**Work request**
In full and without change, transcribe the records below.

**Data records**
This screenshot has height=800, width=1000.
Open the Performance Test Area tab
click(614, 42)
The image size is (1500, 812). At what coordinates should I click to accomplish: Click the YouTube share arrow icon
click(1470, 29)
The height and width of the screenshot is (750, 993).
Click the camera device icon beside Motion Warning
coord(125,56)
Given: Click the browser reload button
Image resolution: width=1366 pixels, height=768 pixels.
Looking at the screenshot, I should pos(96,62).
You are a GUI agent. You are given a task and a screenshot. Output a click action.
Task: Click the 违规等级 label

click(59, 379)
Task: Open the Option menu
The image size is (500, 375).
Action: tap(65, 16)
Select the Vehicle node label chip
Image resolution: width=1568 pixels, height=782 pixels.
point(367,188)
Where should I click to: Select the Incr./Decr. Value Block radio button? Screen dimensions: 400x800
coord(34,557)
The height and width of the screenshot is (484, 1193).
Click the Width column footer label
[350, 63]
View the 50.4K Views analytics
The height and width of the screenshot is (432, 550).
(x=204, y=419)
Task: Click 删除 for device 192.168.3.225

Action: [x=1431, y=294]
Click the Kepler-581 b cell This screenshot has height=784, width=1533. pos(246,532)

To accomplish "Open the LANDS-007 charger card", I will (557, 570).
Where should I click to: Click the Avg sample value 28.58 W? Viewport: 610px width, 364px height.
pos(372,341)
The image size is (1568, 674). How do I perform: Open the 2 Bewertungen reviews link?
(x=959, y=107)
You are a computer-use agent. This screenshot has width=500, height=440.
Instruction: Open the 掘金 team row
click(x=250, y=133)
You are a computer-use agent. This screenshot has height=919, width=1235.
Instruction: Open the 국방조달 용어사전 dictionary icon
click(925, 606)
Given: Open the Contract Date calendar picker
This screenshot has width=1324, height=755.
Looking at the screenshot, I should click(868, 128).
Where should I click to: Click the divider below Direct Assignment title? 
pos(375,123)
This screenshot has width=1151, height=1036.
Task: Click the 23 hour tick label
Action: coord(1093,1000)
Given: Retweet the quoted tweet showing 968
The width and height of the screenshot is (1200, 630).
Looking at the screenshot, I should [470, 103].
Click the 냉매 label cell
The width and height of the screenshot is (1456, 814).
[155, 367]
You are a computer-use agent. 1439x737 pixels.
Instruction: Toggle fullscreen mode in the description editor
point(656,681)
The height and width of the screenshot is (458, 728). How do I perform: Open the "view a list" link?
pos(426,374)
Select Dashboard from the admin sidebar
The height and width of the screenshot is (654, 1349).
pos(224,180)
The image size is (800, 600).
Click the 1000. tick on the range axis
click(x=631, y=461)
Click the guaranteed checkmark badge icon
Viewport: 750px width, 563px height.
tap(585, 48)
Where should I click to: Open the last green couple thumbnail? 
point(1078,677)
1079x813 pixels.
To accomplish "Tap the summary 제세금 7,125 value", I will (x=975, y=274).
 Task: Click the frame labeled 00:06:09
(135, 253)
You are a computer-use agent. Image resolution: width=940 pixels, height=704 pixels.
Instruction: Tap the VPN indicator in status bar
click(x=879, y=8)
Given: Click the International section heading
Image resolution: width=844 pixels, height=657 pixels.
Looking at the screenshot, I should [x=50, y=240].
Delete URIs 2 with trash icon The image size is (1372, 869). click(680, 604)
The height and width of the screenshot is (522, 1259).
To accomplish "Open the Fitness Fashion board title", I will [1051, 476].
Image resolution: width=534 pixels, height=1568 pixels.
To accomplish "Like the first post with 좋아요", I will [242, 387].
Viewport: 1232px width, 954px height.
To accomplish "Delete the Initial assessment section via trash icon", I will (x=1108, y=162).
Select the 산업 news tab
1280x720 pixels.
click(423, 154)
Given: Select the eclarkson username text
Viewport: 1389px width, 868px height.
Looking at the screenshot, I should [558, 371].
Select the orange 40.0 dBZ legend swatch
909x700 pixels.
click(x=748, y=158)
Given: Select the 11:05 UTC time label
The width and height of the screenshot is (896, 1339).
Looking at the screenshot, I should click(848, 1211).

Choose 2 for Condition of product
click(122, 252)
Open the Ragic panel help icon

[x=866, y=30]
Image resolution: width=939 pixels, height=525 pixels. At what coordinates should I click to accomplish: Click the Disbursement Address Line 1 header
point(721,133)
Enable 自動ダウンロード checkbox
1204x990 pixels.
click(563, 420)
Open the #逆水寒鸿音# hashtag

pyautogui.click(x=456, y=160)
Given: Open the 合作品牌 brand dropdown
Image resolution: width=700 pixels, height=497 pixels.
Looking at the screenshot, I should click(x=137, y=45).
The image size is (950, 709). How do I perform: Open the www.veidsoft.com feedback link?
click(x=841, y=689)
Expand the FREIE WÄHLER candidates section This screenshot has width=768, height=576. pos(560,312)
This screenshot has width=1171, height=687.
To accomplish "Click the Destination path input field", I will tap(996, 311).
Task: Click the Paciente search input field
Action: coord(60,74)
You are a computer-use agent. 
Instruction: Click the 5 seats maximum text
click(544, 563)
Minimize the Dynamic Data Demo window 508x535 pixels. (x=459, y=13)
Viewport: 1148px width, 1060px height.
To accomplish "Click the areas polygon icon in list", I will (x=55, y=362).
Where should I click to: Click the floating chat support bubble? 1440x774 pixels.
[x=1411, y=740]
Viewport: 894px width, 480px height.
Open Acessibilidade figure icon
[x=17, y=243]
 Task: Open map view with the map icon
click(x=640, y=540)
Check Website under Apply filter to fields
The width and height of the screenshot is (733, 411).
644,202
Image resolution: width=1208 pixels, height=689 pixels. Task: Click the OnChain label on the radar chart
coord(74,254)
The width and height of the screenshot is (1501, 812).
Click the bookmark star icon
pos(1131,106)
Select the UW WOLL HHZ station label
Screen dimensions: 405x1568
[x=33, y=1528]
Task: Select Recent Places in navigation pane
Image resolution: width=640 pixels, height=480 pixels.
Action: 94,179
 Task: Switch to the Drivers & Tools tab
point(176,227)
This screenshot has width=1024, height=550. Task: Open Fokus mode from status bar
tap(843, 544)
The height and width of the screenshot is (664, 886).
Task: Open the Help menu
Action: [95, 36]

**Reply to the exercise**
This screenshot has height=800, width=1000.
Open the Performance Test Area tab
click(614, 42)
The image size is (1500, 812). At what coordinates should I click to accomplish: Click the YouTube share arrow icon
click(1470, 29)
The height and width of the screenshot is (750, 993).
Click the camera device icon beside Motion Warning
coord(125,56)
Given: Click the browser reload button
Image resolution: width=1366 pixels, height=768 pixels.
Looking at the screenshot, I should pos(96,62).
You are a GUI agent. You are given a task and a screenshot. Output a click action.
Task: Click the 违规等级 label

click(59, 379)
Task: Open the Option menu
The image size is (500, 375).
Action: tap(65, 16)
Select the Vehicle node label chip
Image resolution: width=1568 pixels, height=782 pixels.
point(367,188)
Where should I click to: Select the Incr./Decr. Value Block radio button? Screen dimensions: 400x800
coord(34,557)
The height and width of the screenshot is (484, 1193).
Click the Width column footer label
[350, 63]
View the 50.4K Views analytics
The height and width of the screenshot is (432, 550).
(x=204, y=419)
Task: Click 删除 for device 192.168.3.225

Action: [x=1431, y=294]
Click the Kepler-581 b cell This screenshot has height=784, width=1533. pos(246,532)

To accomplish "Open the LANDS-007 charger card", I will (557, 570).
Where should I click to: Click the Avg sample value 28.58 W? Viewport: 610px width, 364px height.
pos(372,341)
The image size is (1568, 674). How do I perform: Open the 2 Bewertungen reviews link?
(x=959, y=107)
You are a computer-use agent. This screenshot has width=500, height=440.
Instruction: Open the 掘金 team row
click(x=250, y=133)
You are a computer-use agent. This screenshot has height=919, width=1235.
Instruction: Open the 국방조달 용어사전 dictionary icon
click(925, 606)
Given: Open the Contract Date calendar picker
This screenshot has width=1324, height=755.
Looking at the screenshot, I should click(868, 128).
Where should I click to: Click the divider below Direct Assignment title? 
pos(375,123)
This screenshot has width=1151, height=1036.
Task: Click the 23 hour tick label
Action: coord(1093,1000)
Given: Retweet the quoted tweet showing 968
The width and height of the screenshot is (1200, 630).
Looking at the screenshot, I should [470, 103].
Click the 냉매 label cell
The width and height of the screenshot is (1456, 814).
[155, 367]
You are a computer-use agent. 1439x737 pixels.
Instruction: Toggle fullscreen mode in the description editor
point(656,681)
The height and width of the screenshot is (458, 728). How do I perform: Open the "view a list" link?
pos(426,374)
Select Dashboard from the admin sidebar
The height and width of the screenshot is (654, 1349).
pos(224,180)
The image size is (800, 600).
Click the 1000. tick on the range axis
click(x=631, y=461)
Click the guaranteed checkmark badge icon
Viewport: 750px width, 563px height.
tap(585, 48)
Where should I click to: Open the last green couple thumbnail? 
point(1078,677)
1079x813 pixels.
To accomplish "Tap the summary 제세금 7,125 value", I will (x=975, y=274).
 Task: Click the frame labeled 00:06:09
(135, 253)
You are a computer-use agent. Image resolution: width=940 pixels, height=704 pixels.
Instruction: Tap the VPN indicator in status bar
click(x=879, y=8)
Given: Click the International section heading
Image resolution: width=844 pixels, height=657 pixels.
Looking at the screenshot, I should [x=50, y=240].
Delete URIs 2 with trash icon The image size is (1372, 869). click(680, 604)
The height and width of the screenshot is (522, 1259).
To accomplish "Open the Fitness Fashion board title", I will [1051, 476].
Image resolution: width=534 pixels, height=1568 pixels.
To accomplish "Like the first post with 좋아요", I will [242, 387].
Viewport: 1232px width, 954px height.
To accomplish "Delete the Initial assessment section via trash icon", I will (x=1108, y=162).
Select the 산업 news tab
1280x720 pixels.
click(423, 154)
Given: Select the eclarkson username text
Viewport: 1389px width, 868px height.
Looking at the screenshot, I should [558, 371].
Select the orange 40.0 dBZ legend swatch
909x700 pixels.
click(x=748, y=158)
Given: Select the 11:05 UTC time label
The width and height of the screenshot is (896, 1339).
Looking at the screenshot, I should click(848, 1211).

Choose 2 for Condition of product
click(122, 252)
Open the Ragic panel help icon

[x=866, y=30]
Image resolution: width=939 pixels, height=525 pixels. At what coordinates should I click to accomplish: Click the Disbursement Address Line 1 header
point(721,133)
Enable 自動ダウンロード checkbox
1204x990 pixels.
click(563, 420)
Open the #逆水寒鸿音# hashtag

pyautogui.click(x=456, y=160)
Given: Open the 合作品牌 brand dropdown
Image resolution: width=700 pixels, height=497 pixels.
Looking at the screenshot, I should click(x=137, y=45).
The image size is (950, 709). How do I perform: Open the www.veidsoft.com feedback link?
click(x=841, y=689)
Expand the FREIE WÄHLER candidates section This screenshot has width=768, height=576. pos(560,312)
This screenshot has width=1171, height=687.
To accomplish "Click the Destination path input field", I will tap(996, 311).
Task: Click the Paciente search input field
Action: coord(60,74)
You are a computer-use agent. 
Instruction: Click the 5 seats maximum text
click(544, 563)
Minimize the Dynamic Data Demo window 508x535 pixels. (x=459, y=13)
Viewport: 1148px width, 1060px height.
To accomplish "Click the areas polygon icon in list", I will (x=55, y=362).
Where should I click to: Click the floating chat support bubble? 1440x774 pixels.
[x=1411, y=740]
Viewport: 894px width, 480px height.
Open Acessibilidade figure icon
[x=17, y=243]
 Task: Open map view with the map icon
click(x=640, y=540)
Check Website under Apply filter to fields
The width and height of the screenshot is (733, 411).
644,202
Image resolution: width=1208 pixels, height=689 pixels. Task: Click the OnChain label on the radar chart
coord(74,254)
The width and height of the screenshot is (1501, 812).
Click the bookmark star icon
pos(1131,106)
Select the UW WOLL HHZ station label
Screen dimensions: 405x1568
[x=33, y=1528]
Task: Select Recent Places in navigation pane
Image resolution: width=640 pixels, height=480 pixels.
Action: 94,179
 Task: Switch to the Drivers & Tools tab
point(176,227)
This screenshot has width=1024, height=550. Task: Open Fokus mode from status bar
tap(843, 544)
The height and width of the screenshot is (664, 886).
Task: Open the Help menu
Action: [95, 36]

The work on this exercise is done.